Config¶
- class chatlearn.utils.arguments.RuntimeEnvConfig[source]¶
Runtime env config, you can refer https://docs.ray.io/en/latest/ray-core/handling-dependencies.html for more information.
- pip: List[str] = []¶
pip install packages
- py_modules: List[str] = []¶
python modules
- working_dir: str = '/home/docs/checkouts/readthedocs.org/user_builds/chatlearn/checkouts/v1.0.2/docs/en'¶
working directory
- platform: str = ''¶
platform, e.g., DLC
- excludes: List[str] = []¶
excludes files from packaging
- class chatlearn.utils.arguments.RuntimeConfig[source]¶
training related configs.
- num_episode: int = 5000¶
[required] number of episodes. One episode includes a inference and training loop.

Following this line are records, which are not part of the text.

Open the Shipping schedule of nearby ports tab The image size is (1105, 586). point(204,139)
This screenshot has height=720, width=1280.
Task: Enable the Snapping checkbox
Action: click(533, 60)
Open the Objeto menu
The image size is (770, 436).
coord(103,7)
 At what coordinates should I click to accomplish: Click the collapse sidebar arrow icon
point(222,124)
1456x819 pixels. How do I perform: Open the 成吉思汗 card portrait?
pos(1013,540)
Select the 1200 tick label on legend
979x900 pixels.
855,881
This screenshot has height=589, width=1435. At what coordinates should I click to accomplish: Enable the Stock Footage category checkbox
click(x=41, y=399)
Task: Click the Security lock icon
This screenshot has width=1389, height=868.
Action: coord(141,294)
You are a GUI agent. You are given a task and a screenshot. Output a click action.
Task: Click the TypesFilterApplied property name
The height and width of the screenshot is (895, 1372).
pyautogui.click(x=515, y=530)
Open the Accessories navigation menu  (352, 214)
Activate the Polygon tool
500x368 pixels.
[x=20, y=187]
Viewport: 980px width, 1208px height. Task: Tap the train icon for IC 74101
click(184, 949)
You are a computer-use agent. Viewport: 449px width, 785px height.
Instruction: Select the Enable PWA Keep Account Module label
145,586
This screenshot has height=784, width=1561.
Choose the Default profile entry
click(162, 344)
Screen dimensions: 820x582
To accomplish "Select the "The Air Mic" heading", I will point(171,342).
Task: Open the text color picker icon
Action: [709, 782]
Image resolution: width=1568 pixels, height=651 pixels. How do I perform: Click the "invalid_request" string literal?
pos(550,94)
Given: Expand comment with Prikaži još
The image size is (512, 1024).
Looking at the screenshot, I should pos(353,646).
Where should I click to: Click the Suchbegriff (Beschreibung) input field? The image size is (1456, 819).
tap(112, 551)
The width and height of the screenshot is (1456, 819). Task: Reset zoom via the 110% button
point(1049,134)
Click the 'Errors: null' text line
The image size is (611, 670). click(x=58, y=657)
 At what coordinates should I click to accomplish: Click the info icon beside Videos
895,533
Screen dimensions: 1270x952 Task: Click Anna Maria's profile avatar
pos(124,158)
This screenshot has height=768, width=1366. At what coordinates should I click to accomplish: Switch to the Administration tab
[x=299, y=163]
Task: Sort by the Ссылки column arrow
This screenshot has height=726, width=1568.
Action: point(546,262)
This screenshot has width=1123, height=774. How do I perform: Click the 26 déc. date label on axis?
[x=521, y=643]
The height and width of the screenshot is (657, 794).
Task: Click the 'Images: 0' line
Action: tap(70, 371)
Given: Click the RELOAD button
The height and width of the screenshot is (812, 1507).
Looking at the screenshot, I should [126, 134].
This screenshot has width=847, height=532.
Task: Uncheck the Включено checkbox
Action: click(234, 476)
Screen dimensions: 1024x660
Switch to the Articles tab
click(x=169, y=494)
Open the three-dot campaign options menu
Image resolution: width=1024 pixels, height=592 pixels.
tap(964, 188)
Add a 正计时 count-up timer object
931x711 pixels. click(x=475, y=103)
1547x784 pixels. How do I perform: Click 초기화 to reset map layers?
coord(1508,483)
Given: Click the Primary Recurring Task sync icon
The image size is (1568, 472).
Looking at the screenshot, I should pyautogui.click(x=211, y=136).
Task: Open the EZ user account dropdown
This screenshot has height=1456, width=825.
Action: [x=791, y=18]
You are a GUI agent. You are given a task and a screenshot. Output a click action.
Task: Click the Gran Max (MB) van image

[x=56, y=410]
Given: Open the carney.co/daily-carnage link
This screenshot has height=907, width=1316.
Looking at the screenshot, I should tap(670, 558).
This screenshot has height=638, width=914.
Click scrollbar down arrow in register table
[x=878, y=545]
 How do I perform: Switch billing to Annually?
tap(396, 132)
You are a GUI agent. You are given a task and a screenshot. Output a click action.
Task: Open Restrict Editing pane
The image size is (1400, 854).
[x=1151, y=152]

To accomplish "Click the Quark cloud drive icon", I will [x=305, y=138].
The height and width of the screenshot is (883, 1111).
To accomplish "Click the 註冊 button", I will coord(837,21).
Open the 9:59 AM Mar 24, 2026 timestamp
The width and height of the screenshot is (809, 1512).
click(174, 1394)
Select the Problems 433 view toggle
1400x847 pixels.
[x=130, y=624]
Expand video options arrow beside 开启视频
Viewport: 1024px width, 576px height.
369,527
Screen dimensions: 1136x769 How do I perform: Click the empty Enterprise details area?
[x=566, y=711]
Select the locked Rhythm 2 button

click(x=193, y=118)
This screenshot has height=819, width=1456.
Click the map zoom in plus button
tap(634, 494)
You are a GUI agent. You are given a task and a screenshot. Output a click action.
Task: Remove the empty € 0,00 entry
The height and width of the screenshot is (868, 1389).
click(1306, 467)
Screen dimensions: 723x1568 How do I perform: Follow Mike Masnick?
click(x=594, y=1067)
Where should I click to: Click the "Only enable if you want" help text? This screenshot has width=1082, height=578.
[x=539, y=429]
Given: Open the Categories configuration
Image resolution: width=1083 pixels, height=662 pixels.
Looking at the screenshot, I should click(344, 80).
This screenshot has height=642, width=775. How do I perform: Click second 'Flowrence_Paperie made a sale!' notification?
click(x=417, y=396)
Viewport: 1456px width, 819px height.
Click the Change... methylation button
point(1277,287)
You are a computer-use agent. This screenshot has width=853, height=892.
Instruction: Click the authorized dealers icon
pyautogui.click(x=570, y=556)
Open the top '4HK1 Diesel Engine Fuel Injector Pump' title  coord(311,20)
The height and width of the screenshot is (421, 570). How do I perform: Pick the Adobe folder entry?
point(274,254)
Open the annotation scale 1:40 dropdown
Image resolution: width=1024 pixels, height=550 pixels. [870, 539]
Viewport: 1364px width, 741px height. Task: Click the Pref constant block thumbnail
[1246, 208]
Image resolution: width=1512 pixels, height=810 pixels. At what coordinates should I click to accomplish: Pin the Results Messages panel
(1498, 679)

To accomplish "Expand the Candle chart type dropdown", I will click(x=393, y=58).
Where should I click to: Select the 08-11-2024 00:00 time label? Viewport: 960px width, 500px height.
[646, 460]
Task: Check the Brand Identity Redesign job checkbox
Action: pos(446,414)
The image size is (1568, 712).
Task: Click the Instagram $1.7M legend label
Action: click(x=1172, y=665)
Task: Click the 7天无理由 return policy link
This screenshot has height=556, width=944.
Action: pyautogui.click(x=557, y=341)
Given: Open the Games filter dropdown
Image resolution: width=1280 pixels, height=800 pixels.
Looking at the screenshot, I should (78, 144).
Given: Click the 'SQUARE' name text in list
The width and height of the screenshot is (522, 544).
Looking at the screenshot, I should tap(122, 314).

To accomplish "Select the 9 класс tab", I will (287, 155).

- sample_per_episode: int = 1000¶
[required] number of samples per episode.
- num_training_epoch: int = 1¶
[optional] number of training epoch per episode. default set to 1.
- generation_batch_size: int = 2¶
[required] generation(inference) batch size.
- train_micro_batch_size: int = 2¶
[required] training micro batch size.
- train_global_batch_size: int = None¶
[required] training global batch size.
- save_episode_interval: int = None¶
[required] save checkpoint per save_episode_interval episodes.
- log_interval: int = 1¶
[optional] log time and memory per log_interval iterations.
- data_path: str = None¶
data_path for dataset
- Type:
[required]
- colocation: List[str] = []¶
colocate models into the same device
- Type:
[optional]
- eval_episode_interval: int = 0¶
eval every N episode, if 0, will not eval
- Type:
[optional]
- enable_resume_training: bool = True¶
enable resume training when data checkpoint is set
- Type:
[optional]
- data_checkpoint_path: str = None¶
checkpoint for dataloader
- Type:
[optional]
- max_data_ckpt_nums: int = None¶
max data checkpoint nums
- Type:
[optional]
- load_data_checkpoint_iteration: int = None¶
load data checkpoint from iteration
- Type:
[optional]
- stream_data_loader_type: str = 'fixed'¶
stream_data_loader type, [“fixed”, “dynamic”]
- Type:
[optional]
- debug: bool = False¶
private
- nsys: bool = False¶
enable nsys nvtx
- profiler_dir: str = None¶
profiler dir
- coalesce_param: bool = True¶
coalesce parameters in model sync
- coalesced_buffer_mb: int = 100¶
coalesce_buffer size in mb
- concurrent_comm: bool = True¶
concurrent parameter sync
- param_sync_comm_type: str = 'broadcast'¶
parameter sync communication type, broadcast/p2p
- param_sync_max_workers: int = None¶
parameter sync max workers
- max_relay_episode: int = 0¶
max number of relay episodes, if max_relay_episode is set to -1, then relay all episodes if max_relay_episode is set to 0, then relay is disabled
- relay_episode_offset: int = 0¶
relay after n episodes
- consumed_samples: int = 0¶
consumed samples
- concurrent_setup: bool = False¶
concurrent model setup
- bucket_size_mb_in_memory_manager: int = 1024¶
bucket size in the memory manager to reduce peak memory
- free_sync_collective_group: bool = False¶
free collective group after parameter synchronization and rebuild before next synchronization
- cpu_schedule_strategy: str = 'SPREAD'¶
[optional] cpu only model schedule policy, PACK or SPREAD PACK: All provided bundles are packed onto a single node on a best-effort basis. SPREAD: Each bundle is spread onto separate nodes on a best-effort basis.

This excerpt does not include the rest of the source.